Another pivotal detail in Mux’s technical evolution was their migration to Kubernetes for orchestration and deployment. This move enabled rapid scaling during traffic surges and improved system reliability. It also allowed Mux to manage workloads across multiple cloud providers, reducing downtime risk and supporting customers with global audiences. The infrastructure decisions made by the founding team—especially prioritizing automated scaling and fault tolerance—meant that Mux could deliver both performance and cost efficiency to their customers, even as viewership numbers soared.
One of the company’s early deployment decisions was to use Docker containers in December 2015, shortly after founding. Containerization allowed the team to iterate quickly and maintain consistent environments across development and production. This practice, now standard in SaaS, was an early signal of Mux’s commitment to modern DevOps principles in a traditionally slow-moving video technology sector. The decision to invest in both analytics (Mux Data) and developer tools (Mux Video) created a feedback loop, where insights from real-world playback could directly inform product improvements and feature prioritization.
By 2020, Mux’s platform was processing and analyzing data for billions of video views each month. Mux Data was used by video teams to diagnose issues that previously would have taken days or weeks to isolate, compressing the timeline for user experience fixes to minutes or hours. This analytics-driven approach helped companies reduce churn, improve Net Promoter Scores, and ultimately increase revenue from streaming customers. The scale was massive: monitoring and optimizing video experiences for end users across 170 countries.

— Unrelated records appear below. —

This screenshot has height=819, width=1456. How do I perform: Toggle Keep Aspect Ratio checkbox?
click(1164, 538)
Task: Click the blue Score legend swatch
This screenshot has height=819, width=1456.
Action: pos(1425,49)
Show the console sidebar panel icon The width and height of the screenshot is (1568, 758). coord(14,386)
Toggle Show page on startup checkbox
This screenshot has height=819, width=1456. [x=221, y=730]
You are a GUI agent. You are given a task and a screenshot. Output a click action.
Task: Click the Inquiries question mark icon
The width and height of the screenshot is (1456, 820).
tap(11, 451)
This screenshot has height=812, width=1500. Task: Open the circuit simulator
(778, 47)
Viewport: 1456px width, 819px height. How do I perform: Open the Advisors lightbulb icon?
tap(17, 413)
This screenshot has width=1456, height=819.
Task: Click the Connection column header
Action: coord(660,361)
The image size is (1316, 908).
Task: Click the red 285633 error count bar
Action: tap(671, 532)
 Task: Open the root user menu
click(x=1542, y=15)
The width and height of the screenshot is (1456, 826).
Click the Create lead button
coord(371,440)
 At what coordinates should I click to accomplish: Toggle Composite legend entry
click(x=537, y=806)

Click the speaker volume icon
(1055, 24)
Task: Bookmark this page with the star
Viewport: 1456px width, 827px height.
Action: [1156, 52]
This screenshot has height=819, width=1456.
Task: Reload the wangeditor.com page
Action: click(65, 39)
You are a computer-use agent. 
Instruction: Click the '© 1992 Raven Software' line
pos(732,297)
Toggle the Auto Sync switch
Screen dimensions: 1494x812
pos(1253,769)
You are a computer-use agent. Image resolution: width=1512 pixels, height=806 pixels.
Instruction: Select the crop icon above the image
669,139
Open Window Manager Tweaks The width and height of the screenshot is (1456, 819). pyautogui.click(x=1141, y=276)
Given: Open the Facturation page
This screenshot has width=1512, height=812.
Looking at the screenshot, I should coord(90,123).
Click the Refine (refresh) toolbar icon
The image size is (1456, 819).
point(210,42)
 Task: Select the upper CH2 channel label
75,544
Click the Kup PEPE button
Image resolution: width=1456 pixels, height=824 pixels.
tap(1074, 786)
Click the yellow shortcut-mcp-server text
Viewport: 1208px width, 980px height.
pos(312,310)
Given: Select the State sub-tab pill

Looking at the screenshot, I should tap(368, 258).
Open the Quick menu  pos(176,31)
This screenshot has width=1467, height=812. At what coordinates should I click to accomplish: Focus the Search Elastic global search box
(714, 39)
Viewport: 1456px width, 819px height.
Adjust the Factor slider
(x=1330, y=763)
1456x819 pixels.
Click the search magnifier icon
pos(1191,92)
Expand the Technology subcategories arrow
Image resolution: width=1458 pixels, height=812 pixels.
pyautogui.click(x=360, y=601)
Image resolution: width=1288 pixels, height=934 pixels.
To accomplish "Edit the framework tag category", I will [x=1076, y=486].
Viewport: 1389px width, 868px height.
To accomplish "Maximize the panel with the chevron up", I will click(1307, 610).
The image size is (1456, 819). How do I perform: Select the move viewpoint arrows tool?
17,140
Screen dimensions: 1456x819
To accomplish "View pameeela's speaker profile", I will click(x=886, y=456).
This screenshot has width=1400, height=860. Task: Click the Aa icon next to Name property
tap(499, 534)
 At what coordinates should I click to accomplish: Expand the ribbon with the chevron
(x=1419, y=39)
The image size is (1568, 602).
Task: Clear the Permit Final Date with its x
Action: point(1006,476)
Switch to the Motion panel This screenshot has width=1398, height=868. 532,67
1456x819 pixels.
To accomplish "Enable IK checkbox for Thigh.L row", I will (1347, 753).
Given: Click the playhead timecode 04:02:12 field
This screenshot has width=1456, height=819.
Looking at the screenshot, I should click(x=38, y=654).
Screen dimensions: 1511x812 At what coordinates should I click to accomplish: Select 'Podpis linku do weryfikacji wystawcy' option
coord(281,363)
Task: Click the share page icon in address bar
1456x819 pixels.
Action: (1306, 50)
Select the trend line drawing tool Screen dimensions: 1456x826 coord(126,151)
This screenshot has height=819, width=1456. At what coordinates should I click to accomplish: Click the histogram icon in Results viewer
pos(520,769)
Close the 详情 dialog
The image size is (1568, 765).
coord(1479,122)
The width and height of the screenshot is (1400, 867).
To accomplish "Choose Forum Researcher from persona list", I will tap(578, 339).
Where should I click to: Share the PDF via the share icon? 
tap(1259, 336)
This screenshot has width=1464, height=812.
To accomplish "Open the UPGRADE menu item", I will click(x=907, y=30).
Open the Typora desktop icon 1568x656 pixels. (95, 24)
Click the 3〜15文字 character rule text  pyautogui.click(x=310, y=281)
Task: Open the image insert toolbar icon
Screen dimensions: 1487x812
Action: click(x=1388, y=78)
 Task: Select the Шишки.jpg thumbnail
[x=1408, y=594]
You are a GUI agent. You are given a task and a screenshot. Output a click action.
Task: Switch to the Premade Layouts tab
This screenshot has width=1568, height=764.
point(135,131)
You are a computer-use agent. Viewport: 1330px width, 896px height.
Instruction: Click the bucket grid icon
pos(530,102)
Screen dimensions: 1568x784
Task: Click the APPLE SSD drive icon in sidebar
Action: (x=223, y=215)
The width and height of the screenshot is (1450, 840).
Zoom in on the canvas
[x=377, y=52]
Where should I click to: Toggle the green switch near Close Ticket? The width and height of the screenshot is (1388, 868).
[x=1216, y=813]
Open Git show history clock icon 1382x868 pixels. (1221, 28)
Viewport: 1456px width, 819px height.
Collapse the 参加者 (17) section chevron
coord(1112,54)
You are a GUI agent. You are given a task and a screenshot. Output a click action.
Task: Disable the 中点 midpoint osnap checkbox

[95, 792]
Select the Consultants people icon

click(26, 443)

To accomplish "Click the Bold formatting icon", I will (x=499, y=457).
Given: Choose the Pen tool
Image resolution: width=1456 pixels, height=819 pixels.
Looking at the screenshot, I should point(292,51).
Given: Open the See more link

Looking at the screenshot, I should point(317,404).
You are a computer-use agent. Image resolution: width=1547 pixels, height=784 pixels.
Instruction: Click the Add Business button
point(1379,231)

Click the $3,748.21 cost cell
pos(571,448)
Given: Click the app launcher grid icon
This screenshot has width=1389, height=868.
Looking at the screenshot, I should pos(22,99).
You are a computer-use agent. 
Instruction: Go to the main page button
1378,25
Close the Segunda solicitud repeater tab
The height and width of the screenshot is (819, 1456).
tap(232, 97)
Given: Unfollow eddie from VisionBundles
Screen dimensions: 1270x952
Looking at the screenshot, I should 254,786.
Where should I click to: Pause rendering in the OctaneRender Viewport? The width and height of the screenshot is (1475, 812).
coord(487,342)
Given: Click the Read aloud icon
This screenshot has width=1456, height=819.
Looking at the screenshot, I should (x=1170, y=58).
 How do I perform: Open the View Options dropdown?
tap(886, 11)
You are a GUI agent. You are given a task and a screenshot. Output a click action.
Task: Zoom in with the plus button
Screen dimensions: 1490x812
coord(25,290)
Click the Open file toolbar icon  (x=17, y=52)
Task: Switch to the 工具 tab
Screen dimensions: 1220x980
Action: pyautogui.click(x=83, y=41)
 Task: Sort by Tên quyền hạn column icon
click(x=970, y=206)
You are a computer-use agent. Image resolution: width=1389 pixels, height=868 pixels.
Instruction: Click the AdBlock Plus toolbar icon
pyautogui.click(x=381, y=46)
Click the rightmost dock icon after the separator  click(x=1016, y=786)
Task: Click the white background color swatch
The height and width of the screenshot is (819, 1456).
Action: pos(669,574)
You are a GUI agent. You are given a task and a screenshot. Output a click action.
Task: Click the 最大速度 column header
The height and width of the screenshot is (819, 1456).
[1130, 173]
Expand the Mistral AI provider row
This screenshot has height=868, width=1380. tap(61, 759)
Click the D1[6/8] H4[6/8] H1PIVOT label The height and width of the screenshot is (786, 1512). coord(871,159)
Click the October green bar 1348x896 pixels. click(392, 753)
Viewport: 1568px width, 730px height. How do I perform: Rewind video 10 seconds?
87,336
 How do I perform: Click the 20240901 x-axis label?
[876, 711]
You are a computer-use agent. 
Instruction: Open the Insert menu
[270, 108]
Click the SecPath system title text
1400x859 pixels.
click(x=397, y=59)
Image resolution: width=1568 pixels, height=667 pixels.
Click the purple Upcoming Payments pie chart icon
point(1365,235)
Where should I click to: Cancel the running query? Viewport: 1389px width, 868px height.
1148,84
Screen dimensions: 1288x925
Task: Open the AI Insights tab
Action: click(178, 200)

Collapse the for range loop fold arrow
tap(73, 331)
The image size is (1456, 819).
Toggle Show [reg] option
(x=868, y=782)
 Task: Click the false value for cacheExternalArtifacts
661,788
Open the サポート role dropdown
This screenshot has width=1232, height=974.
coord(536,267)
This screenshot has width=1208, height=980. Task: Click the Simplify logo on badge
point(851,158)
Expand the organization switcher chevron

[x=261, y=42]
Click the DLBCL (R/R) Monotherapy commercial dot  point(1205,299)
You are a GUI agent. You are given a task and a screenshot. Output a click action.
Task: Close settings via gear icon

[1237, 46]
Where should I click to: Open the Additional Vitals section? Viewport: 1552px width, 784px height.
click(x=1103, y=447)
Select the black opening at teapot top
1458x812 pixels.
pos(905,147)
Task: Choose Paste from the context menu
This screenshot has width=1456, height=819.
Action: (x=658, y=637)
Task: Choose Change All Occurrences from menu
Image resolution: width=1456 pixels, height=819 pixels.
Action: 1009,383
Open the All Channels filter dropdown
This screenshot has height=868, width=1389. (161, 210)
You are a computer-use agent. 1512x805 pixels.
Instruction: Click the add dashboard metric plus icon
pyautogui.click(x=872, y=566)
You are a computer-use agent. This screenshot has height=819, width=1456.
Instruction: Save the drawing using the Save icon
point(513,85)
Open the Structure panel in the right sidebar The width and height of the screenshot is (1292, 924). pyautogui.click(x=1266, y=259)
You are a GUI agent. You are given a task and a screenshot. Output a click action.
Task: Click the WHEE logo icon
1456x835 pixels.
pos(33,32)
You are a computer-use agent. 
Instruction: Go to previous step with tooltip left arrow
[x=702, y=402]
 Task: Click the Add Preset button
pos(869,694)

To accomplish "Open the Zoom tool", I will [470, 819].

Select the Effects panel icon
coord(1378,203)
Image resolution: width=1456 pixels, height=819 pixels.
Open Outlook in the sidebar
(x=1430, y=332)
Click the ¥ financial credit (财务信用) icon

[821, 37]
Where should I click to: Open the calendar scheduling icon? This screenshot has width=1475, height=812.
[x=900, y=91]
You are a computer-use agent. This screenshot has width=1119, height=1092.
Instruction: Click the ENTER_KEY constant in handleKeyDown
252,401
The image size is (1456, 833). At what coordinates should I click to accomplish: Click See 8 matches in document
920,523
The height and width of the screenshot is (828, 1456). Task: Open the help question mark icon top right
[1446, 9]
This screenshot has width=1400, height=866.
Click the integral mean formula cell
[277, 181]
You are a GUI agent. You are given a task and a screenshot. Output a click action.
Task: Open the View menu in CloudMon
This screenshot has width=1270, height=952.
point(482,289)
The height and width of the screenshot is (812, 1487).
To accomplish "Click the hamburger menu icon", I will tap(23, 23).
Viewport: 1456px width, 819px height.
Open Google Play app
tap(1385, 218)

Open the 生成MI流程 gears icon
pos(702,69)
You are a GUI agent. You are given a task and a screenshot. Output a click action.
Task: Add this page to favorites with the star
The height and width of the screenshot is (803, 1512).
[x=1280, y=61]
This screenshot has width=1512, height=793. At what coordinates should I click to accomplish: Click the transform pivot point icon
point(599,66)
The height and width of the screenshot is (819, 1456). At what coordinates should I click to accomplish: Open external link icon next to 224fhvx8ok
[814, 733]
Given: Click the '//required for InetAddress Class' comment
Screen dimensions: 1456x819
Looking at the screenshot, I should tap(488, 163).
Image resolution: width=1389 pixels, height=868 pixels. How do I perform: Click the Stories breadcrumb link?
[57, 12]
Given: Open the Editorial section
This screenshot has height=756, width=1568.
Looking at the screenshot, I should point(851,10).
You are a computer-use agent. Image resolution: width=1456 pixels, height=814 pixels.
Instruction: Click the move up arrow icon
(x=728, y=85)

Jonathan Dahl, as CEO, emphasized the market opportunity for serving developers rather than building consumer-facing apps. In his words, “An engaging, high production value live stream is critical to holding consumers’ attention, but can be incredibly difficult and expensive to build.” This insight guided Mux’s product strategy: serve as the hidden infrastructure behind the video experiences of tomorrow, letting teams large and small compete on content and creativity rather than backend complexity.
Funding played a decisive role in Mux’s growth trajectory. After seed and Series A rounds totaling $11.8 million, the $37 million Series C in August 2020 enabled Mux to accelerate hiring, invest in further platform reliability, and expand internationally. These rounds were led by prominent venture firms such as Accel and Andreessen Horowitz, with additional backing from YCombinator and Susa Ventures. The capital infusion also allowed for strategic acquisitions and experiments that might not have been possible in a bootstrapped mode.
One of the most specific technical achievements on record is that Mux Data managed to process telemetry for a live event with over 30 million concurrent viewers, handling nearly 17 billion individual video sessions. The system’s ability to handle and interpret performance issues at that scale is rare, even among legacy streaming giants. This milestone confirmed that Mux could not only compete with, but in some cases out-perform, the internal tools developed by much larger media conglomerates.